Assessing Generalization for Subpopulation Representative Modeling via In-Context Learning

TL;DR

The paper investigates how well LLM-based Subpopulation Representative Models (SRMs) generalize beyond the conditioning data used in in-context learning, focusing on generalization across response variables and demographics using ANES data. It formalizes fidelity with $E(d, V_c, D_{fs})$ and $E(d, n_c, n_{fs})$, and evaluates performance using prompting with gpt-3.5-turbo under zero-shot and few-shot conditions. The results show that fidelity generally improves with more conditioning variables and more few-shot examples, but the degree of improvement is highly heterogeneous across demographic groups, with some groups benefitting little or even experiencing worse fidelity. These findings highlight ethical and practical concerns for deploying SRMs, underscoring the need for fine-grained benchmarks and strategies to ensure equitable generalization across subpopulations in political and social science contexts.

Abstract

This study evaluates the ability of Large Language Model (LLM)-based Subpopulation Representative Models (SRMs) to generalize from empirical data, utilizing in-context learning with data from the 2016 and 2020 American National Election Studies. We explore generalization across response variables and demographic subgroups. While conditioning with empirical data improves performance on the whole, the benefit of in-context learning varies considerably across demographics, sometimes hurting performance for one demographic while helping performance for others. The inequitable benefits of in-context learning for SRM present a challenge for practitioners implementing SRMs, and for decision-makers who might come to rely on them. Our work highlights a need for fine-grained benchmarks captured from diverse subpopulations that test not only fidelity but generalization.

Figures (25)

• Figure 1: Description of a prompting strategy used for both RQ 1 and RQ 2. For Study 1, $|D_{f s}| = 0$.
• Figure 2: Changes in the fidelity error depending on the $|V_{bc}|$ averaged across all demographics.

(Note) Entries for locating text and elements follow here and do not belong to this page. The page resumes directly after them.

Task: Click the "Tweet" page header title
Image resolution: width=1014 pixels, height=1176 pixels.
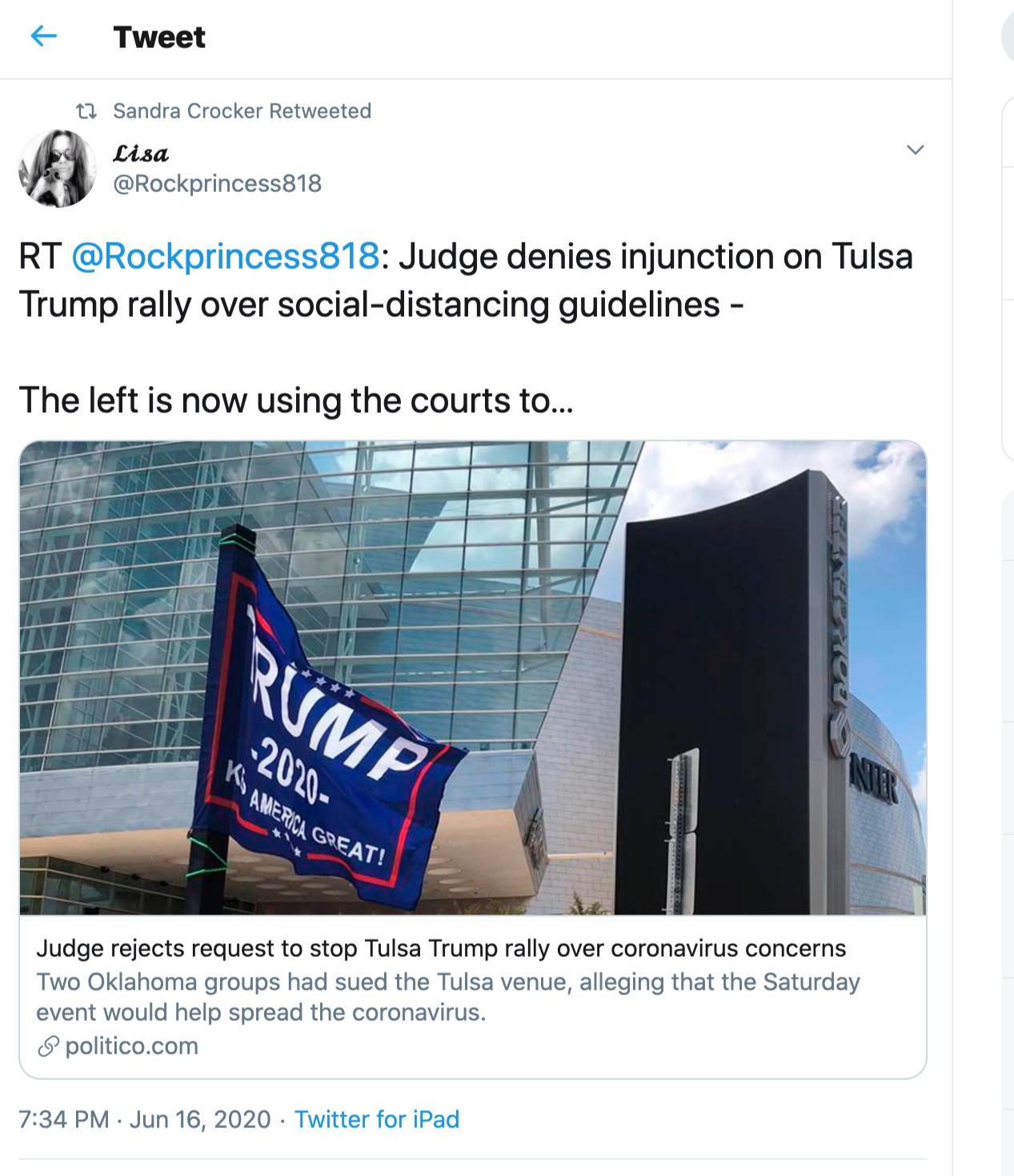Action: [x=159, y=37]
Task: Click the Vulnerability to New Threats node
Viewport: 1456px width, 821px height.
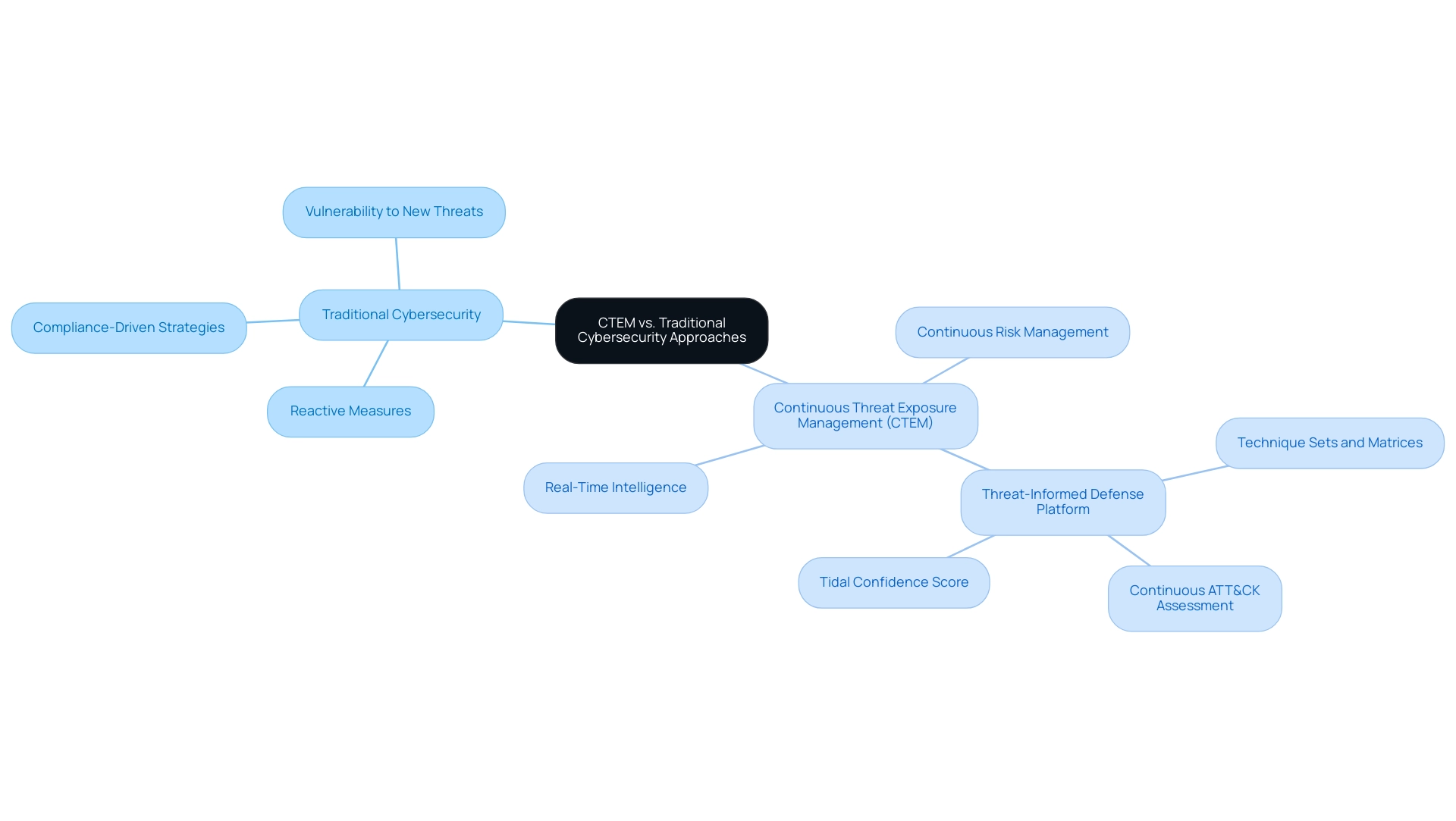Action: pyautogui.click(x=395, y=211)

The fidelity decreases as the number of conditioning variables increases. This pattern holds for every number of few-shot examples checked.
• Figure 3: Changes in the fidelity error ($E$) depending on the number of conditioning variables ($|V_{bc}|$) for different racial groups. Error rates are lower in general for non-Hispanic Whites than for other racial groups.
• Figure 4: Changes in the fidelity error ($E$) depending on the number of conditioning variables ($|V_{bc}|$) for different political parties. Error rates are lower in general for Democrats than for Republicans.
• Figure 5: Changes in the fidelity error ($E$) depending on the number of few-shot examples ($|D_{fs}|$) for different racial groups. Error rates are lower for non-Hispanic Whites. While with increased number of few-shot examples the fidelity error for other race groups remain nearly constant, the fidelity rate for non-Hispanic white racial group decreases.